Yeni Zelanda’da kızamık hadiselerinin 877’si ülkenin en büyük kenti Auckland’da görüldü.
Sağlık Bakanlığı, Yeni Zelanda’da 1-50 yaş ortası aşısız tüm vatandaşları aşı olmaya ve hastalık riski bulunanları “diğer insanları tehlikeye atmamak için işten, okuldan yahut halka açık yerlerden uzak durmaya” çağırdı.
Bakanlık ayrıyeten Auckland’a gelmeden en az iki hafta evvel aşı olunması tavsiyesinde bulundu.
ABD Hastalıkları Muhafaza ve Tedbire Merkezi de Yeni Zelanda’yı ziyaret etmeden evvel aşı olunmasını içeren bir tavsiye yayınladı.

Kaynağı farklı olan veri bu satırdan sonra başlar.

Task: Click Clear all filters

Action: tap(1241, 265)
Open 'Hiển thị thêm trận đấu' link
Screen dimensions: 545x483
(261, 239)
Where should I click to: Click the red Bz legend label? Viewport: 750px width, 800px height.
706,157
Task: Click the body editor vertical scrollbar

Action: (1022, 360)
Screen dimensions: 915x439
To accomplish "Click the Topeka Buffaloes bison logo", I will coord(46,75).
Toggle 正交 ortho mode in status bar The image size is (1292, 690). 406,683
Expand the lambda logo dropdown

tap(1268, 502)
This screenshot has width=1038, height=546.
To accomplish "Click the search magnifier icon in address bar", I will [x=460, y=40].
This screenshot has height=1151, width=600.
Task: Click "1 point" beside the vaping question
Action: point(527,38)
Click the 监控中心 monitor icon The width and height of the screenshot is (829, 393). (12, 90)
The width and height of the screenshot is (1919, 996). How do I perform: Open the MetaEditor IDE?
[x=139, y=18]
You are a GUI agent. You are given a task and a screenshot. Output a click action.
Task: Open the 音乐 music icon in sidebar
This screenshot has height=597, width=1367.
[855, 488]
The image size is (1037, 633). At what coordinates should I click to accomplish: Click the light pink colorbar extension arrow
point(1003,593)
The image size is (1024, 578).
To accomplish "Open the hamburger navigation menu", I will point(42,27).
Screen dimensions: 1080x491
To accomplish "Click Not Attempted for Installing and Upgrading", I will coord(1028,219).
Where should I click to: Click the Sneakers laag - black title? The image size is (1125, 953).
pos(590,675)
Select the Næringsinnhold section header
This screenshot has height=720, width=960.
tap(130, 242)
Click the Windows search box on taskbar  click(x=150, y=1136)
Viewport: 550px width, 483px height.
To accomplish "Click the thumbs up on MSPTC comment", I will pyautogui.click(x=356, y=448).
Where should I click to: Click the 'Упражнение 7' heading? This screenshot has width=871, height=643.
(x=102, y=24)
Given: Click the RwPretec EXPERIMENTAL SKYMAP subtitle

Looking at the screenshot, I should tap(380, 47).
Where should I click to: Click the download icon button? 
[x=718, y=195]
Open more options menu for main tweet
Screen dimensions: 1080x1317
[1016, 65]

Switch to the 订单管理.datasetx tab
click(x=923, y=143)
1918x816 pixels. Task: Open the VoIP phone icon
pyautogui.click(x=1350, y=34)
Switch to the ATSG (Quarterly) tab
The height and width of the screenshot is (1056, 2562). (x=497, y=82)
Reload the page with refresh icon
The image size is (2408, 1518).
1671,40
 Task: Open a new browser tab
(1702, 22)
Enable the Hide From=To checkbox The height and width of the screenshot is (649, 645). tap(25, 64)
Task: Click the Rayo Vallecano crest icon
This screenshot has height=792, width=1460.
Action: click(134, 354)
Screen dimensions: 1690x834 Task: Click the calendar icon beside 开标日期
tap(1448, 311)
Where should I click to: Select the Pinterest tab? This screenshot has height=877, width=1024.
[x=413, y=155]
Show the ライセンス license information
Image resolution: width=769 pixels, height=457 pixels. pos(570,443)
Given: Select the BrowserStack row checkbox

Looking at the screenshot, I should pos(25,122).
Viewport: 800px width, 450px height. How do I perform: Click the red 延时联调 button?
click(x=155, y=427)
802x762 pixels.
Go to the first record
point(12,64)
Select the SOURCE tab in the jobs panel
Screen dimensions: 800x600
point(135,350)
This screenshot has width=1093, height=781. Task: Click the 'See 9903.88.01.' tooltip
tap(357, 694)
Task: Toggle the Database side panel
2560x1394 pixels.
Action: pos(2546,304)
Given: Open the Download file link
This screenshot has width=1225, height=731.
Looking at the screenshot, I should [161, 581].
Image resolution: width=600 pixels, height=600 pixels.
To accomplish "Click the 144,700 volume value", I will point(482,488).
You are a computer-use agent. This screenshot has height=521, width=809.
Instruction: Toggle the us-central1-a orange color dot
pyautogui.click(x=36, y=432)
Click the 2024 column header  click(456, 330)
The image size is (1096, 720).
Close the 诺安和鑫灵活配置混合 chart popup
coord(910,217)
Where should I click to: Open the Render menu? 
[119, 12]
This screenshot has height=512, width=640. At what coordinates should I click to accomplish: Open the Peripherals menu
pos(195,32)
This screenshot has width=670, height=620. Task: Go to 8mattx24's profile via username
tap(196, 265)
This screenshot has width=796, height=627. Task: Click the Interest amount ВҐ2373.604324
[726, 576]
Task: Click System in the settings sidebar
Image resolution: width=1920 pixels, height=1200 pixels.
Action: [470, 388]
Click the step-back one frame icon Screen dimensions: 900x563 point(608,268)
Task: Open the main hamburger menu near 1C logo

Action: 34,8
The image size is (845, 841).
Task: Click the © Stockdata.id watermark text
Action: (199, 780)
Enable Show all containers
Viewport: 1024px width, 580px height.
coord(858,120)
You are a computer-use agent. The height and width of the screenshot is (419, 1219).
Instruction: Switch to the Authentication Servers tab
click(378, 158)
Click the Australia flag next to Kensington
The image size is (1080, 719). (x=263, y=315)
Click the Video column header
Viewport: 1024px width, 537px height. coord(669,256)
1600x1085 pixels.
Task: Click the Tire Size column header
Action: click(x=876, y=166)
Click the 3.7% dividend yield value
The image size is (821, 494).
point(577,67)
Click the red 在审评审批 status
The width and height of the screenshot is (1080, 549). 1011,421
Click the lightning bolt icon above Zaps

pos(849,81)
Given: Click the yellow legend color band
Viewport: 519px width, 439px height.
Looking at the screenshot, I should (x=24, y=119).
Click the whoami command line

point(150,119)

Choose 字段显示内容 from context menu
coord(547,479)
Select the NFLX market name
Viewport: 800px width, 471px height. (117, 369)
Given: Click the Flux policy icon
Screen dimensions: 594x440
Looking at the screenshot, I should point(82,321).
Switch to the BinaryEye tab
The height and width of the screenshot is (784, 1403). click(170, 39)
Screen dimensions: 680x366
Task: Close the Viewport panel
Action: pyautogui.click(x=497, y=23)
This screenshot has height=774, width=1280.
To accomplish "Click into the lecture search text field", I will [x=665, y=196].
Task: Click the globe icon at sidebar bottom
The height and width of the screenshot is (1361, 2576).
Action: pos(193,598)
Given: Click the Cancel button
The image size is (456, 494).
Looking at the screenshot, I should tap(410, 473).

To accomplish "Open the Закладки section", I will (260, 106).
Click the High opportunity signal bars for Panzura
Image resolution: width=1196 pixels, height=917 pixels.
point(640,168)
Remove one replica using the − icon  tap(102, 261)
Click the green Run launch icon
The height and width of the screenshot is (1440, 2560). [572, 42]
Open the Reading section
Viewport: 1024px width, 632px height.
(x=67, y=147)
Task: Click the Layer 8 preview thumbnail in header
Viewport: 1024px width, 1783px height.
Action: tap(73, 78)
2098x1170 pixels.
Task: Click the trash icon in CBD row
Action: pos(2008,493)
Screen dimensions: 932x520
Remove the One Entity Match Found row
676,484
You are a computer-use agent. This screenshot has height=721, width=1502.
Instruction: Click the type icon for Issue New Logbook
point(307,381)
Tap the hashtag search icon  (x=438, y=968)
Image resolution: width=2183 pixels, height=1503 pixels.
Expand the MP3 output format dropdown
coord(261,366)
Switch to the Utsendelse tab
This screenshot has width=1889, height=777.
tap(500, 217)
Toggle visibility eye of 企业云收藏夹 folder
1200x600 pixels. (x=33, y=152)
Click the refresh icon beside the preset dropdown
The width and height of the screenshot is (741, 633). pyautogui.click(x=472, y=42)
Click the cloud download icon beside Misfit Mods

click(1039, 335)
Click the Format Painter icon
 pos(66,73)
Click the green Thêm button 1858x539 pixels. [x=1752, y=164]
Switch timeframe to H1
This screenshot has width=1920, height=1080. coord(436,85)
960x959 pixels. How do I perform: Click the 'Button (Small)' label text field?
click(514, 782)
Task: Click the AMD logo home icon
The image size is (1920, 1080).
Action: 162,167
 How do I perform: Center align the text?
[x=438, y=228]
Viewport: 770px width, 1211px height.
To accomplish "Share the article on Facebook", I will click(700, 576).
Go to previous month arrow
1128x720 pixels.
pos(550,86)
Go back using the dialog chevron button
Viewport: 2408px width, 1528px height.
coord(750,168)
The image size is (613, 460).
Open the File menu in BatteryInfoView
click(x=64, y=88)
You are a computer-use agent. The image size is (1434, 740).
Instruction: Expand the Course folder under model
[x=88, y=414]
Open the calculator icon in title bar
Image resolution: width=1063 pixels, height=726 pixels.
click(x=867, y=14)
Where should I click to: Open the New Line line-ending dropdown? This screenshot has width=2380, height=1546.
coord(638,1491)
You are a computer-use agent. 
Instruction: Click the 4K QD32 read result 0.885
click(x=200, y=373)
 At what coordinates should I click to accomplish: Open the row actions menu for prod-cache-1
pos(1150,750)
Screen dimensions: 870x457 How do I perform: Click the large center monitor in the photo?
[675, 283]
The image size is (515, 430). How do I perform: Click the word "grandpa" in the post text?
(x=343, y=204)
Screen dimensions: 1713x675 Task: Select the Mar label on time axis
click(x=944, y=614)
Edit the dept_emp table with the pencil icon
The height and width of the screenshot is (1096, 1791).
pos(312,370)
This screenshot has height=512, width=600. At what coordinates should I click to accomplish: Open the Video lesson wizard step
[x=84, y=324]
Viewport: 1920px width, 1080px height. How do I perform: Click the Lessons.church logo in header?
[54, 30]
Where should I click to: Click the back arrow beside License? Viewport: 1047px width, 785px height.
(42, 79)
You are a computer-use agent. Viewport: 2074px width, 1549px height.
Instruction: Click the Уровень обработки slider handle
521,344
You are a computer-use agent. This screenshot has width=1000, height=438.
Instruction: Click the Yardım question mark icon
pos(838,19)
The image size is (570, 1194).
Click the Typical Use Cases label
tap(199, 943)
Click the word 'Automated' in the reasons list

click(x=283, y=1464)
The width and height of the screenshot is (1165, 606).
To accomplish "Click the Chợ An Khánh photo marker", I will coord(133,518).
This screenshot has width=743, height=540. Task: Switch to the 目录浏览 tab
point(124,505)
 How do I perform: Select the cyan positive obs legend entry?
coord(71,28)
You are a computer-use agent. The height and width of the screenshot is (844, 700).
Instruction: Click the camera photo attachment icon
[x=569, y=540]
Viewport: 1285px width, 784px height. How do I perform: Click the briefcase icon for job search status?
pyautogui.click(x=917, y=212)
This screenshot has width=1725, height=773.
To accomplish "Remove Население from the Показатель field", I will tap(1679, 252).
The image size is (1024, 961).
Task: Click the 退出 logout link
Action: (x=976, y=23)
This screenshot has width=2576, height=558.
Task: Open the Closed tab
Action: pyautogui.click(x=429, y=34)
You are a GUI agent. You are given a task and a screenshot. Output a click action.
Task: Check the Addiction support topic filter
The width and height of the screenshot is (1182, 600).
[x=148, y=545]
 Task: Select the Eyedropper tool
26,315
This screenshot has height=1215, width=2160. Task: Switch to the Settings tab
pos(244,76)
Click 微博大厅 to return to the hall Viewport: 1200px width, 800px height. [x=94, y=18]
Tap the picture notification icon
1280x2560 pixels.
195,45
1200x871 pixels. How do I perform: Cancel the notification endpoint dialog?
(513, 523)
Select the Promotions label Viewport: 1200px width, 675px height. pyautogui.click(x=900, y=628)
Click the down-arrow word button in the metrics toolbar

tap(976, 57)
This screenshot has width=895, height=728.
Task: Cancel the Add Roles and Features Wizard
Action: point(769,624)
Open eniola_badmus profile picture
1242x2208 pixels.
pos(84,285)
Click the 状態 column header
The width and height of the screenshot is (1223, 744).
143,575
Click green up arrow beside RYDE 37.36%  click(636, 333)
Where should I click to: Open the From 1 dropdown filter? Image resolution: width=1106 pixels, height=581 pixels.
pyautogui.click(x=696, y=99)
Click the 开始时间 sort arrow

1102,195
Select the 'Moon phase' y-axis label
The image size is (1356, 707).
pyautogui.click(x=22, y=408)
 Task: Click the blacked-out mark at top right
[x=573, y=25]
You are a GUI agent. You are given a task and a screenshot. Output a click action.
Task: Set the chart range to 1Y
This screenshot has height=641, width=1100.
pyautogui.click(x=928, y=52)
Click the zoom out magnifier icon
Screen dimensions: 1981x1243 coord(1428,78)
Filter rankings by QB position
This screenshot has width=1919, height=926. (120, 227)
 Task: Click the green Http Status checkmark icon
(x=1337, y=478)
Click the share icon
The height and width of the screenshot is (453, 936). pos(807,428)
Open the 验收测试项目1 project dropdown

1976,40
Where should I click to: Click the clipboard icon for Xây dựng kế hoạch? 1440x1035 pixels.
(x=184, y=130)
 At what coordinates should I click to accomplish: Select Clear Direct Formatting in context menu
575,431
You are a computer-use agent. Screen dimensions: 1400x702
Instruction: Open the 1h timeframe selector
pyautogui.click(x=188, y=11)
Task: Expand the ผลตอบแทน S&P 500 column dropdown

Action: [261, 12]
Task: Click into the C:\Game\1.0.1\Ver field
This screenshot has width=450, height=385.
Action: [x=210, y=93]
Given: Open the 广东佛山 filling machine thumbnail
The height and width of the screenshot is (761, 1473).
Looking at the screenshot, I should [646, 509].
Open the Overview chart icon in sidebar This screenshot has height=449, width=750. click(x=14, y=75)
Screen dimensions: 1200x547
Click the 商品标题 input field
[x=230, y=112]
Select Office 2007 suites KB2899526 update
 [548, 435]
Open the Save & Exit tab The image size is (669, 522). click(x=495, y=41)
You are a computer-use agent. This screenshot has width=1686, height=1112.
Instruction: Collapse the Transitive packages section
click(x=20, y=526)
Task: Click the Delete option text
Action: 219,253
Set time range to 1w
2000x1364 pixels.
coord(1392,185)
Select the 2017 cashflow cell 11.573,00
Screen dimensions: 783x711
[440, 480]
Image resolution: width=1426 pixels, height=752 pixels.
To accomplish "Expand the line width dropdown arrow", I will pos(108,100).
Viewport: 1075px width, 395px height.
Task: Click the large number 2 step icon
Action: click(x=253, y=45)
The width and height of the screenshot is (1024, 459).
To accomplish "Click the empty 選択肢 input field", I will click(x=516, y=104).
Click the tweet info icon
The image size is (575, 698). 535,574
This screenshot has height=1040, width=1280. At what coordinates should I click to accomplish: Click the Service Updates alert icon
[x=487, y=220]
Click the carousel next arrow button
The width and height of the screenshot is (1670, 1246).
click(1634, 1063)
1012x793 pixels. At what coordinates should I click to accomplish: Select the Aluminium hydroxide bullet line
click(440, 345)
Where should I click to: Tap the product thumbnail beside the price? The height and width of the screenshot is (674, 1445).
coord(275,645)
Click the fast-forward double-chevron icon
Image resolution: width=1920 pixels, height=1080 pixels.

Öksürük, döküntü ve ateşe yol açan bulaşıcı ve ölümcül kızamık hastalığı, inançlı ve tesirli aşılamaya karşın son birkaç yılda kimi gelişmiş ülkelerde tekrar ortaya çıktı.
Dünya Sıhhat Örgütüne (DSÖ) nazaran, dünya genelinde 2019 yılının birinci üç ayında görülen hadise sayısı, geçen yıla nazaran 4 kat daha arttı.
Kızamık sayıları yükselişte
Öksürme ve hapşırmayla yayılan kızamığa yakalanan birçok kişinin güzelleşmesine karşın hastalık hayati tehlikeye yol açabiliyor.
DSÖ’ye nazaran aşının yaygın olarak yapılmaya başladığı 1963’ten evvel kızamık her yıl 2,6 milyon kişinin mevte sebep oluyordu.
Kızamık hastası sayısı, olayların yine görülmeye başlandığı 2016 yılına kadar istikrarlı bir biçimde düşüyordu.
DSÖ, İngiltere dahil dört Avrupa ülkesinde kızamığın yine görülmeye başlandığını açıklamıştı.
İngiltere ve Galler’de 2018’de 991, 2017’de de 284 kızamık hadisesiyle karşılaşılmıştı.
Gelişmiş ülkelerdeki artışın birtakım ailelerin ruhsal, dini sebeplerle ya da çeşitli telaşlarla çocuklarını aşılatmamasından kaynaklandığı düşünülüyor.